Nul doute que le fils, très érudit, d'ouvriers protestants des usines Peugeot ait connu le texte évangélique. Mais les enfants prodigues qui hantent son oeuvre à lui y reviennent courageusement annoncer leur fin programmée, ne trouvent aucune miséricorde. On voudrait croire que c'est parce qu'ils ne s'excusent pas, comme chez l'évangéliste, n'expriment ni regret ni pardon. On n'en est pas sûr. Alors ils repartent, silencieux, le plus souvent sans avoir rien avoué de la mort qui guette. Avec juste l'envie de crier. Mais ils ne crieront pas non plus.
De Luc à Jean-Luc, tout un monde, foi à part. Toute une écrasante solitude. Le père aimant et joyeux qui ne songe qu'à tuer le veau gras a été remplacé par une mère lointaine, à force peut-être de déceptions. Là-bas, on s'embrasse, on chante, on danse. Ici, on se dispute ou on se tait. Et on s'en va. Seul point commun : la figure du frère. Qui râle chez Luc parce qu'on n'a jamais fait la fête pour lui alors qu'il est resté fidèle à la famille ; qui râle chez Jean-Luc parce qu'il vit mal, obsédé par l'ombre de l'aîné absent, par les responsabilités qu'il lui a laissées.
Pourquoi le magnifique spectacle mis en scène par Michel Raskine à la Comédie-Française bouleverse-t-il tant ? Laisse-t-il tant d'interrogations et d'apaisement ? A cause de l'écriture même. Comédien, metteur en scène, chef de troupe, auteur dramatique, Jean-Luc Lagarce a passé - et jusqu'au bout - sa vie trop brève à écrire : des pièces (vingt-cinq), des récits, des essais, un livret d'opéra et un copieux journal de 1977 à 1995 (1). Par la force de ses phrases lancinantes, répétitives (comme la musique du même nom), qui quêtent sans fin le mot juste, la pensée exacte, le sentiment vrai, il nous met face à l'essence de nous-mêmes. Peu importe alors que nous ne retournions pas dans nos familles annoncer notre décès futur pour cause de sida : c'est le poids non dit de toutes les familles, les frustrations encaissées, les manques d'amour affichés, les abandons, les absences, les silences et secrets mortifères de toute parentèle que Lagarce met doucement en scène et donne les moyens d'affronter. Son théâtre est davantage celui d'un nouvelliste qui conte que d'un dramaturge qui orchestre les crises. Ici, pas de coup de théâtre. Rien que la vie, la mort qui s'approche et le verbe pour l'apprivoiser. Mais le théâtre n'est-il pas aussi ce moment ultime à devancer, à partager ensemble pour mieux l'exorciser ? Dans la lignée des grands classiques, Lagarce a compris que la scène n'est jamais qu'affaire de mort, que manière de flirter avec cette énigme.

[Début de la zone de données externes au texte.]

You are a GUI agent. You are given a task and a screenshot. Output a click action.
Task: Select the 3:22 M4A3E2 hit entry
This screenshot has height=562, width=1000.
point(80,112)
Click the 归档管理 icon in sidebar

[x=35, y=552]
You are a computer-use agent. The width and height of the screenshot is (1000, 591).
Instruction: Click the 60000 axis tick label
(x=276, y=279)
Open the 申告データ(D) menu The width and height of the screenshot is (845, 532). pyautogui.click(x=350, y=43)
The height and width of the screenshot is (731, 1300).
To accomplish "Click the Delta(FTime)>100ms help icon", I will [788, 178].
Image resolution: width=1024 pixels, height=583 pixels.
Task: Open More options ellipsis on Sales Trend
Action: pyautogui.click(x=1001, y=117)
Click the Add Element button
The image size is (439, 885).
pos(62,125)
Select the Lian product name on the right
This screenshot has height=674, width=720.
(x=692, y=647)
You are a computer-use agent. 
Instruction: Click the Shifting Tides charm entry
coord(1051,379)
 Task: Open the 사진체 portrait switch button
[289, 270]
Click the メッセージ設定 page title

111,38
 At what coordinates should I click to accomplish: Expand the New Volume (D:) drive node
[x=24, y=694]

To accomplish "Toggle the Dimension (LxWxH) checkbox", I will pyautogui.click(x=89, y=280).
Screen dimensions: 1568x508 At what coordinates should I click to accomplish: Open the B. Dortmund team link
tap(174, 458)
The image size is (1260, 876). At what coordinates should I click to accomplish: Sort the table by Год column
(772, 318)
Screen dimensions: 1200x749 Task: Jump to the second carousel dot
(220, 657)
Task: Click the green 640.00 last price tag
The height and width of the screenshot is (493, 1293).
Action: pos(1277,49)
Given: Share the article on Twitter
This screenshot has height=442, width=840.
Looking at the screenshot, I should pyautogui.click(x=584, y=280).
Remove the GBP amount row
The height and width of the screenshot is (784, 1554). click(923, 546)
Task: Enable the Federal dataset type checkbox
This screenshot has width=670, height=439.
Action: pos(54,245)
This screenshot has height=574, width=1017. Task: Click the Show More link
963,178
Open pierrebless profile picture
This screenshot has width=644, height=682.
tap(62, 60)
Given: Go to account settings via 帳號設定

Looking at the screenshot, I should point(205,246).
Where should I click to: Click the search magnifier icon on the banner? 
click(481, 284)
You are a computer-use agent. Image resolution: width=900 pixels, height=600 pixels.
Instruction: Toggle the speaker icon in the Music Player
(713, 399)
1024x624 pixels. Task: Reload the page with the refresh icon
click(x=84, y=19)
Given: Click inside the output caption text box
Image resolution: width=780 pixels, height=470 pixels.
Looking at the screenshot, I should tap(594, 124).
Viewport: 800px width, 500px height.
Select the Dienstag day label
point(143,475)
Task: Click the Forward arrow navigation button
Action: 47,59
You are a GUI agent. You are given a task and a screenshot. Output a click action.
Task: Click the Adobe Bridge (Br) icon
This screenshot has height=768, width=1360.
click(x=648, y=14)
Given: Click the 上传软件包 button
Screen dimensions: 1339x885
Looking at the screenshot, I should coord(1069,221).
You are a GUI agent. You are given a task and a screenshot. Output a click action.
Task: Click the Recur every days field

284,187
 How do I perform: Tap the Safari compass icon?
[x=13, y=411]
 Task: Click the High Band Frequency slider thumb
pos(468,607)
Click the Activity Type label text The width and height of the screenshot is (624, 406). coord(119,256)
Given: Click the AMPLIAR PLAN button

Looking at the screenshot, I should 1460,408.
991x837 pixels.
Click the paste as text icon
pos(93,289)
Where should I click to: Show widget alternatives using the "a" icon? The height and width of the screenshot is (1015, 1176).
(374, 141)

Michel Raskine, pour mieux nous plonger dans le texte, a changé le dispositif habituel : la scène avance vers le public pour mieux l'embrasser. Et sur le plateau, entre des chaises qui portent leurs noms - pour signifier simplement combien le texte nous est proche ? -, les comédiens ont admirablement trouvé le ton de cette chronique familiale avortée. Pas d'emphase, juste de l'exaspération, de l'ironie et un art infini de l'écoute. Le verbe à la fois prosaïque et incantatoire de Lagarce ne transparaît que davantage dans cette pudeur, cette économie de moyens affichée. Pierre Louis-Calixte, Laurent Stocker, Julie Sicard, Catherine Ferran, Elsa Lepoivre sont éblouissants de détresse et d'humour. Ils donnent à entendre une nouvelle et terrible parabole. D'aujourd'hui.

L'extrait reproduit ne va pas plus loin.